◆ Tasks to carry out
**1)** In the commentary on Spanish wine, rewrite the stretch from "BUT….I don’t think" through "of sound design.", changing "Fenavin" to "the wine fair".
**2)** According to the commentary on Spanish wine, what must the average alcohol level of the reds the writer tasted have been?

◆ Source document
— BEGIN —
BUT….I don’t think Spanish wine is in a good state at all. I was last at Fenavin in 2013, and, disappointingly, little in the wine scene seems to have changed for the better - if anything for the worse, certainly for British palates – and eyes.  Here goes - first visually (has no-one told them it’s the liquid in the bottle that matters? That it’s not about marketing but growing quality grapes and crafting wine?):

•    Presentation.  So many horrors: thuggishly heavy glass, bottles in ugly (they presumably think distinctive) shapes, both squat and elongated; adorned with shouty labels with little sense of sound design.
•    Naming. Why do so many Spanish wines come with English names?  And why so crass? “Crazy Grapes”, “Time Waits for No-one” and even the (surely untrue) “Fucking Good Wine”? This is a denial of Hispanic culture: it implies a sense of inferiority, an inability to confidently promote the grapes and/or the origin of their wines; and it can only be a desperate attempt to attract attention, presumably from millennials. (Most here have more sense, but perhaps it works in Chengdu).

As for what's in the bottle, sadly all too often marred by:

•    Oak.  Yes, oak barrels, new and old, in Spanish bodegas usually made from American but also French oak. Oak, the stuff that leaves one after a day’s tasting with a furry palate flavoured with sweetish, vanilla-tinged gunk. Does anyone under the age of sixty like this old-fashioned, cigarette butt-y nuance any more (if they ever did)?  And it’s not just the reds….try the oaked Chardonnays and Viogniers (or rather don’t).
•    Alcohol. The elephant on the label. The AVERAGE alcohol level of the reds I tasted must have been 14.5%. Certainly there were several over 15% and most of the labels probably understate by the legal .5%.  This is bullying. I want to pour more wine down my throat, not fall over.
— END —
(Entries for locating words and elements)
— BEGIN —
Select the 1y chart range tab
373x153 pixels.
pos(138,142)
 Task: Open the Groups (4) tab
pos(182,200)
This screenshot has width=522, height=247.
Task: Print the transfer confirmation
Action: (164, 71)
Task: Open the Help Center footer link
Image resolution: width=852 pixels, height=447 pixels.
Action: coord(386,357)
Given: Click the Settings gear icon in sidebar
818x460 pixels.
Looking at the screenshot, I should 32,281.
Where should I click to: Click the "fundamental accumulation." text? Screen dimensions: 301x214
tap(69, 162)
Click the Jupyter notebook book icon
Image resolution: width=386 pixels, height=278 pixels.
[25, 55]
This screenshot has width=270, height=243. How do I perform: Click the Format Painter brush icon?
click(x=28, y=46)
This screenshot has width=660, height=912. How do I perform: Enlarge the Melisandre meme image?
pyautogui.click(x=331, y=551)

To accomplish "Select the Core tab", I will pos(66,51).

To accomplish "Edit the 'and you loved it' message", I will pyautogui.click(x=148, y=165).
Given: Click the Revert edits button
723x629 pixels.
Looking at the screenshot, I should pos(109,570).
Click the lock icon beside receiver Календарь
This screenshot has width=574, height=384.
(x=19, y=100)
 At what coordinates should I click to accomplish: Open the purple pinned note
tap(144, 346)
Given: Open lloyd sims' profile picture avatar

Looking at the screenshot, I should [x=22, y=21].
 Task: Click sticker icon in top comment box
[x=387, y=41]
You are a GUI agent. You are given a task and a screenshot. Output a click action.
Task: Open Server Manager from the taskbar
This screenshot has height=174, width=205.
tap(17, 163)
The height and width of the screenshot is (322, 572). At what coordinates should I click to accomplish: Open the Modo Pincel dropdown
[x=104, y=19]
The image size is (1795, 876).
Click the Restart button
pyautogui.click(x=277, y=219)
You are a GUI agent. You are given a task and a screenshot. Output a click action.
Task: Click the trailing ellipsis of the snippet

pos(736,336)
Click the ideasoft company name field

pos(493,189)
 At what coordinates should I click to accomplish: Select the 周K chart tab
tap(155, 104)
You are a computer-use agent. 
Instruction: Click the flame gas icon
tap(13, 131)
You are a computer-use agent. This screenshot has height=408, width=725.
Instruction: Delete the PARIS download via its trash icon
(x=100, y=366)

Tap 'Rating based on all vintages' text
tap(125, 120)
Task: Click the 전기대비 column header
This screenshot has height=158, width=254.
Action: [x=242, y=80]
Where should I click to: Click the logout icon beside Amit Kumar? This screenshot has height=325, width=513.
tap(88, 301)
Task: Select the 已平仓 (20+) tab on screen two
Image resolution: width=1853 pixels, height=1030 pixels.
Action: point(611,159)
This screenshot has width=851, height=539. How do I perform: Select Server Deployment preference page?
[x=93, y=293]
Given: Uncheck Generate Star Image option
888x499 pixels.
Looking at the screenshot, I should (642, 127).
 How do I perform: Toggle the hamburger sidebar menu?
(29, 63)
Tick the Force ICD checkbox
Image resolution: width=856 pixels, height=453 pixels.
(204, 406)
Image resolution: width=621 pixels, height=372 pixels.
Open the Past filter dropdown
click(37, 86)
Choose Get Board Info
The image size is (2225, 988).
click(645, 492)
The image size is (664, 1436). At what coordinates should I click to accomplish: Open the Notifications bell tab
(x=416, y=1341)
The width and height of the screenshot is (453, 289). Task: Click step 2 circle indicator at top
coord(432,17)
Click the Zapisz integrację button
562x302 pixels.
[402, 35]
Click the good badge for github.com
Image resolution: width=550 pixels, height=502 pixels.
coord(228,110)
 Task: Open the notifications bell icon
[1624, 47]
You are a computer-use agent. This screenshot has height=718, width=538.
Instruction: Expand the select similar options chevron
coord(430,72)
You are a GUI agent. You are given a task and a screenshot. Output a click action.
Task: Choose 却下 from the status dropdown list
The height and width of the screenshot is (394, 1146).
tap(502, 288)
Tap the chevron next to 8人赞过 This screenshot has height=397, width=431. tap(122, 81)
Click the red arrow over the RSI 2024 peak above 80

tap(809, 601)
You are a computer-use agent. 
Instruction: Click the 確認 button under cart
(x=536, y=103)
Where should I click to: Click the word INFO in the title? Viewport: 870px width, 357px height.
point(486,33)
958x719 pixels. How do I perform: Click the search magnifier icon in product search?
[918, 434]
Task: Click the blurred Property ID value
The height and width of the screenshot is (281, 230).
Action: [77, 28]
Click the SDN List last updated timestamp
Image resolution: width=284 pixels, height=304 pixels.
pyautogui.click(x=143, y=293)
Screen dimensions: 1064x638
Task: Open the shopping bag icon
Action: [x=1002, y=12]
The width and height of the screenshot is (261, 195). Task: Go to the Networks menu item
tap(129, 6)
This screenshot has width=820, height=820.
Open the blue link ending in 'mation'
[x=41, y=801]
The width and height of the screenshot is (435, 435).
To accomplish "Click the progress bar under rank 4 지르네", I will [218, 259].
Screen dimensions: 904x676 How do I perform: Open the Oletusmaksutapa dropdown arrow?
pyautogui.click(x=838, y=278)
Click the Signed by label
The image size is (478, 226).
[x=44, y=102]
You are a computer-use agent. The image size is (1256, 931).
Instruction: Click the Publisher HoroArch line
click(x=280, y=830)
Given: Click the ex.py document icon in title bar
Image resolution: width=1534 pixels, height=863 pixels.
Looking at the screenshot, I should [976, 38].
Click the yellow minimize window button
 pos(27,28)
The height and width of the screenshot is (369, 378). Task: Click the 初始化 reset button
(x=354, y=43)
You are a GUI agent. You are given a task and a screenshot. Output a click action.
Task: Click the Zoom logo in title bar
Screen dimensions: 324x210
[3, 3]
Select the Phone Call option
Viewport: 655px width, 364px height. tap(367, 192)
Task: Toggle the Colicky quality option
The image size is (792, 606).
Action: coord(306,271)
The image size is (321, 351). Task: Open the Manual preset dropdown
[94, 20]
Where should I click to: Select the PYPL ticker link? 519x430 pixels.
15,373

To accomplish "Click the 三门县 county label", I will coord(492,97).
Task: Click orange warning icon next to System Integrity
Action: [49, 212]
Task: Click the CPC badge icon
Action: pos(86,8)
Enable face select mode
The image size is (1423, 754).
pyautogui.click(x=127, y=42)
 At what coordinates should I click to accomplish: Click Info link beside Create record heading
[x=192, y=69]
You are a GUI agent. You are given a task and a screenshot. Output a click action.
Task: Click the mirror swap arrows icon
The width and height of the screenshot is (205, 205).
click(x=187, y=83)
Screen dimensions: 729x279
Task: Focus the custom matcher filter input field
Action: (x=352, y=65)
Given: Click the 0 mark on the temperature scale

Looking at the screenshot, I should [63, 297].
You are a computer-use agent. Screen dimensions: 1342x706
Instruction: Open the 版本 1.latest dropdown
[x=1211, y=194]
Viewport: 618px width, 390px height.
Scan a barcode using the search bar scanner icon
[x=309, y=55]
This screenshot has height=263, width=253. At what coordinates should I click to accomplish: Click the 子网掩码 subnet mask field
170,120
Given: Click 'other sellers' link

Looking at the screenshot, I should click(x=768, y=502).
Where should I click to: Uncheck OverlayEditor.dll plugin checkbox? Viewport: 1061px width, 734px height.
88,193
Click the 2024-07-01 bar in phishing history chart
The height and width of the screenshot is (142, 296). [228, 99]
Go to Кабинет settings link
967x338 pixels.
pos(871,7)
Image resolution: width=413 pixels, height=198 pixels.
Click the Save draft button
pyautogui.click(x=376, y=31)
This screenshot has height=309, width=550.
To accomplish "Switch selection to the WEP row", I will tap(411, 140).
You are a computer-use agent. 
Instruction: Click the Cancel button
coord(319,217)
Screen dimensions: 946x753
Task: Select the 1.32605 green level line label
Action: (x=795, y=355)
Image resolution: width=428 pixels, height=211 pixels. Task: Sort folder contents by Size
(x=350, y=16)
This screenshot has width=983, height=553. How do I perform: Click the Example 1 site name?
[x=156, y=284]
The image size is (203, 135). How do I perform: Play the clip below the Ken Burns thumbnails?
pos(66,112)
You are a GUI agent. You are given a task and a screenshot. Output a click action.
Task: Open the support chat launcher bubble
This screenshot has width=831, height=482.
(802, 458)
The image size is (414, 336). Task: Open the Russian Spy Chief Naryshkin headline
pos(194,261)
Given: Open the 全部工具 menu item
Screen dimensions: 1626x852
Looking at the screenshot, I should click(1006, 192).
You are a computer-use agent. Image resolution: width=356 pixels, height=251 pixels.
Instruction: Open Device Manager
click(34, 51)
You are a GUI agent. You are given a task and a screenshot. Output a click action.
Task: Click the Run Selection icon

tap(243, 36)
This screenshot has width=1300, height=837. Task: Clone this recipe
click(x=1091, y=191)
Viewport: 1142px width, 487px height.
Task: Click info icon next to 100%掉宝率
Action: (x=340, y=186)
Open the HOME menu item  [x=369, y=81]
— END —
◆ Responses per task
**1)**
BUT….I don’t think Spanish wine is in a good state at all. I was last at the wine fair in 2013, and, disappointingly, little in the wine scene seems to have changed for the better - if anything for the worse, certainly for British palates – and eyes.  Here goes - first visually (has no-one told them it’s the liquid in the bottle that matters? That it’s not about marketing but growing quality grapes and crafting wine?):

•    Presentation.  So many horrors: thuggishly heavy glass, bottles in ugly (they presumably think distinctive) shapes, both squat and elongated; adorned with shouty labels with little sense of sound design.

**2)** 14.5%